Two additional items that began in 2023 will have a significant impact on safety within Baptist Health. The first, Epic’s Beaker module, will affect safety and efficiency of lab-based safety events. The second involves installing a new policy management software that will allow Baptist Health to better access policies, protocols, and procedures that guide the standard of care and the culture of the organization.

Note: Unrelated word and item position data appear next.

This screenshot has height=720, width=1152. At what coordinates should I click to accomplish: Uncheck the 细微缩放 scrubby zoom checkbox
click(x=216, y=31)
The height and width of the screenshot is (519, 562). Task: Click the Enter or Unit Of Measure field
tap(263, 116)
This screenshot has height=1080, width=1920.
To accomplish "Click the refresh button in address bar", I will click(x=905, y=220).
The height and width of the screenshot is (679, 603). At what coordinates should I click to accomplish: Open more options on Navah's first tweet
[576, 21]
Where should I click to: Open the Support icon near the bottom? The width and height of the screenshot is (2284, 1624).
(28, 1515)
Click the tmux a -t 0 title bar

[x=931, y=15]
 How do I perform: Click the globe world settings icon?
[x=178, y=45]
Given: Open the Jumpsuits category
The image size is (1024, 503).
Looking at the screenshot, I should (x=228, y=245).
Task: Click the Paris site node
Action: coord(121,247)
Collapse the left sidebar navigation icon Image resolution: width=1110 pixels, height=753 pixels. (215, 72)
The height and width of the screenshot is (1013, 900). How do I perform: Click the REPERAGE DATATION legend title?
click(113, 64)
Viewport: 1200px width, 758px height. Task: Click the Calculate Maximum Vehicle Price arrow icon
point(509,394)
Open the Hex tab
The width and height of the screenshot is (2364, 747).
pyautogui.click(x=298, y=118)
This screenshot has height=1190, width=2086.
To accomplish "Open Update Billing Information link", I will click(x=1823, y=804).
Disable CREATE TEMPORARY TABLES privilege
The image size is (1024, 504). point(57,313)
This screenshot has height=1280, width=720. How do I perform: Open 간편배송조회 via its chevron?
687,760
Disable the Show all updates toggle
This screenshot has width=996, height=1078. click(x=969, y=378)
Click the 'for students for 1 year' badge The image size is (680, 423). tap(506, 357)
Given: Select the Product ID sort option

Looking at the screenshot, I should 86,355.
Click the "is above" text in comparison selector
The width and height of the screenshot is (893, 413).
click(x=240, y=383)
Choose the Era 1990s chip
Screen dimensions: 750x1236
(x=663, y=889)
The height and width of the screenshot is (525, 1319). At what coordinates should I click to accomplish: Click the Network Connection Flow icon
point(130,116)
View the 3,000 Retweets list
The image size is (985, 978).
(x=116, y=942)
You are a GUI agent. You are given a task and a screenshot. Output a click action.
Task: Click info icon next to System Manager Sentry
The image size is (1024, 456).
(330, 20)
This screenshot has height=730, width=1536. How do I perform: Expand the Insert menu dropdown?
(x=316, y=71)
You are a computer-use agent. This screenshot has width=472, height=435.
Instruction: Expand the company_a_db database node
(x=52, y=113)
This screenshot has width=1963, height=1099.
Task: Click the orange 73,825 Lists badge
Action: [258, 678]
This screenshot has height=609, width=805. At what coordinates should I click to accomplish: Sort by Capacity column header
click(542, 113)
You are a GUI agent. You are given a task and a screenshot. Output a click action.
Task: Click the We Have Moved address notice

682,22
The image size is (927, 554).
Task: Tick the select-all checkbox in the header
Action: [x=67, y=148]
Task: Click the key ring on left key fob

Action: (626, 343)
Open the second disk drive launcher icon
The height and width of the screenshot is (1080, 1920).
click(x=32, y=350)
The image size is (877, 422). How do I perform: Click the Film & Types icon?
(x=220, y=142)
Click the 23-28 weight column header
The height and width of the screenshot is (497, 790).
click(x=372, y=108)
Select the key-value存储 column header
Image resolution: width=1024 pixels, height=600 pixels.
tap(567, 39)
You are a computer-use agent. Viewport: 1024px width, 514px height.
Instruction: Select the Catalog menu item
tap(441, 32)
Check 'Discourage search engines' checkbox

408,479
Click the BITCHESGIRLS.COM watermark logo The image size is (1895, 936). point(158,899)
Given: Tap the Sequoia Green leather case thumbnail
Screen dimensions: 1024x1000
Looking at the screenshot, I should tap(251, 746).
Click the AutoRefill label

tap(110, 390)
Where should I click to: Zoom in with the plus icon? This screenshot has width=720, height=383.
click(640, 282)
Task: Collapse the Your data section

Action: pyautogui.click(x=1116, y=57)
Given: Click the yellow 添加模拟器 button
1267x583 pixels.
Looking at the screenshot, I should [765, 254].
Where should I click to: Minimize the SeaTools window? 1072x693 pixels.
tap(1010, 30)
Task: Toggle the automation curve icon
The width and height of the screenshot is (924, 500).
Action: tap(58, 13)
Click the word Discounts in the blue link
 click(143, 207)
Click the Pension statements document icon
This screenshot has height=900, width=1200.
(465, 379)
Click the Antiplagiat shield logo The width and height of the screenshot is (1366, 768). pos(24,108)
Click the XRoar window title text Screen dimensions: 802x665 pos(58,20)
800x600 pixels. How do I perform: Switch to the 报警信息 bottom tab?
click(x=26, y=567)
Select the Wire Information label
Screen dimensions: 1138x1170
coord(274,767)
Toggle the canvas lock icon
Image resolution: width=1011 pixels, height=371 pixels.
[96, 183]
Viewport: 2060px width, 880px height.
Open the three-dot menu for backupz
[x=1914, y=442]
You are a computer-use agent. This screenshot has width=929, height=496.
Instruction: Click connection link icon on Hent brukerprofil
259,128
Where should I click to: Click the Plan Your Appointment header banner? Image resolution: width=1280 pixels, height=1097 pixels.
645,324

As part of Baptist Health’s commitment to excellent patient care, the system began self-reporting quality and safety data to Leapfrog in the fall of 2021. Leapfrog is a nonprofit organization that collects publicly reported and self-reported quality data from health care organizations and uses the data to evaluate performance around quality and safety.
Once Leapfrog completes an evaluation, letter grades are released to represent an organization’s overall performance. These letter grades range from an “A” to an “F” and consider measures that pertain to clinical outcomes, patient experience, and structures that promote safety and quality. Baptist Health is committed to achieving an “A” rating with Leapfrog for all of its participating hospitals.